Ce matin-là, le ciel était d’un bleu azur, aucun nuage n’apparaissait dans le ciel, seuls les rayons du soleil me réchauffaient à travers les vitres. Pour moi plus rien n’avait d’odeur, de saveur, je me sentais seule au monde : un vide sidéral s’ouvrait à moi. J’avais le sentiment de tout perdre, ma liberté, ma joie de vivre, plus aucune envie de rien, mais aussi et surtout ma famille qui est tout pour moi. Quand aurions-nous l’occasion de nous revoir ?

Aux Amandiers les visites étaient quotidiennes et là je savais déjà qu’elles se réduiraient à 1 heure par semaine et 1 personne. Je voyais cela comme 1 heure de parloir. Enfin le taxi me dépose devant la porte d’entrée. Karim, le chauffeur ou plutôt mon chauffeur attitré, puisque c’était lui qui durant tout le séjour aux Amandiers m’avait pris en charge et chaque fois nous avions des conversations fortes intéressantes.

Arrivée à l’étage je revois encore ce long couloir qui m’a paru effrayant.
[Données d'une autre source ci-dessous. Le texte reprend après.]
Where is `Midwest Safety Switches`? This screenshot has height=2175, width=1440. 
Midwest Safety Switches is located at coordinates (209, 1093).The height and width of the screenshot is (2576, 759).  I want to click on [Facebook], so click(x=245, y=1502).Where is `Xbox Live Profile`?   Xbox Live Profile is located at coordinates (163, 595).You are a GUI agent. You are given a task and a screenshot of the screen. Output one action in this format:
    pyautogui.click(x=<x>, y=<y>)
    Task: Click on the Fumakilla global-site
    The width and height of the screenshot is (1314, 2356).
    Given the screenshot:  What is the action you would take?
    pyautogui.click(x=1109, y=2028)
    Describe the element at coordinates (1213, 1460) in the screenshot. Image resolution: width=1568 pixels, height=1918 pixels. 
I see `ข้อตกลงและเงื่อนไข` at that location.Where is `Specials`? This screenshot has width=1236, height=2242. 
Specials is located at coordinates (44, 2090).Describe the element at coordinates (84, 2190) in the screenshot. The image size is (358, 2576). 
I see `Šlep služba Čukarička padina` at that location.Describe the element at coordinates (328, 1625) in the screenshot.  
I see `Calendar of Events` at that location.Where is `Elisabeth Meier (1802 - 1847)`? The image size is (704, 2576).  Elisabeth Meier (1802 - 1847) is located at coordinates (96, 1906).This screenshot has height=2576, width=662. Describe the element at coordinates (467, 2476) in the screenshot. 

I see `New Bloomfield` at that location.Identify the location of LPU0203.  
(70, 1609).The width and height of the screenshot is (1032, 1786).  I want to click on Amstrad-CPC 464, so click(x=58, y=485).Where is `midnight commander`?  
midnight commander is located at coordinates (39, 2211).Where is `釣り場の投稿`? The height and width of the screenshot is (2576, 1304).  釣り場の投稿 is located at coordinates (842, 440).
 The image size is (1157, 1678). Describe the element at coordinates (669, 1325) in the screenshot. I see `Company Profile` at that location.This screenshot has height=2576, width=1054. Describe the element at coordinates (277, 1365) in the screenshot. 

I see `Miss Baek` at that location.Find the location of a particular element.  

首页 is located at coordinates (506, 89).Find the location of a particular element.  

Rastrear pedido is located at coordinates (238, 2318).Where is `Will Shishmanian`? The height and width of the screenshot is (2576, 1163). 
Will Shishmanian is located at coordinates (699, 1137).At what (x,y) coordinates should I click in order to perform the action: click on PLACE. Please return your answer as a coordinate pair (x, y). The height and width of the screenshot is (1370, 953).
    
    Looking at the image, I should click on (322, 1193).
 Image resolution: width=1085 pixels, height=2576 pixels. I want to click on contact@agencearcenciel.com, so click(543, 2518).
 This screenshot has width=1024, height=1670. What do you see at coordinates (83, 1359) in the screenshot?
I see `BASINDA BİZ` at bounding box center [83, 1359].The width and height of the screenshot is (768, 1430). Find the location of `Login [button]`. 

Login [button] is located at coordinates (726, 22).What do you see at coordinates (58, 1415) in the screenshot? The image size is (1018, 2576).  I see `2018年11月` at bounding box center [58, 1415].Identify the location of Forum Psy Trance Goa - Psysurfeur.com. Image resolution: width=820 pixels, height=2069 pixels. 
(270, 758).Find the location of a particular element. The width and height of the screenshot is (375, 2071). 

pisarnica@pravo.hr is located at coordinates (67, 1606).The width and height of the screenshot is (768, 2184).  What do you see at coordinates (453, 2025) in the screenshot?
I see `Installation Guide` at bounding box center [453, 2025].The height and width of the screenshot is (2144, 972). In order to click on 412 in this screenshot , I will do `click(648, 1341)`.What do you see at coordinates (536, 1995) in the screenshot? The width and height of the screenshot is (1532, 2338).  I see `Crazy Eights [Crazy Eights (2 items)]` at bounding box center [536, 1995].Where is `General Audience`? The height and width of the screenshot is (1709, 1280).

Personne, aucune personne ne semblait y déambuler. Immédiatement j’ai été frappée par le hublot présent sur chacune des portes de ce que je pensais bien être les chambres. Ces fameux hublots chargés d’un store m’ont terrorisée, je ne savais plus si j’allais rentrer en prison ou si j’allais être internée. Je n’avais qu’une envie, c’était de fuir.

Au même moment, une infirmière me demande sur un ton qui m’a paru d’une grande sévérité, presque agressive, de traverser l’hôpital pour aller aux admissions. Ayant repris l’ascenseur me voilà dehors vêtue de ma mini-jupe beige et de mes traditionnels sabots de l’Ile de Ré qui ne me quittent jamais. Durant tout le trajet aller et retour entre ce foutu étage de TCA (Troubles des conduites alimentaires) et les admissions, je me demandais comment je pourrai me dérober. J’hésitais à fuir à pied, partir loin ou appeler Pierre et le prier de venir me chercher.

Non, je savais au fond de moi que cela n’aurait servi à rien, il souhaite tant que je guérisse. J’étais comme prise au piège, j’avais le sentiment d’être cernée. Une fois de retour à l’étage on m’a emmenée dans ma chambre : la chambre 33. En y entrant, j’ai été saisie par l’austérité, l’exiguïté. Où était ma grande chambre des Amandiers ? À cet instant ce n’était plus l’image de la prison qui me tenait, mais cela m’a plutôt rappelé les nombreux séjours que j’ai faits dans ma jeunesse puis plus tard en couple ou en famille, dans les couvents pour des retraites. J’avais envie de fermer les yeux, pour ressentir l’odeur de l’encens, de la cire des cierges qui fondent, d’imaginer les statues et prie-Dieu. De m’évader ainsi quelques instants comme si j’avais la possibilité de me lover contre le Seigneur afin qu’il me protège, me rassure voir même me sauve !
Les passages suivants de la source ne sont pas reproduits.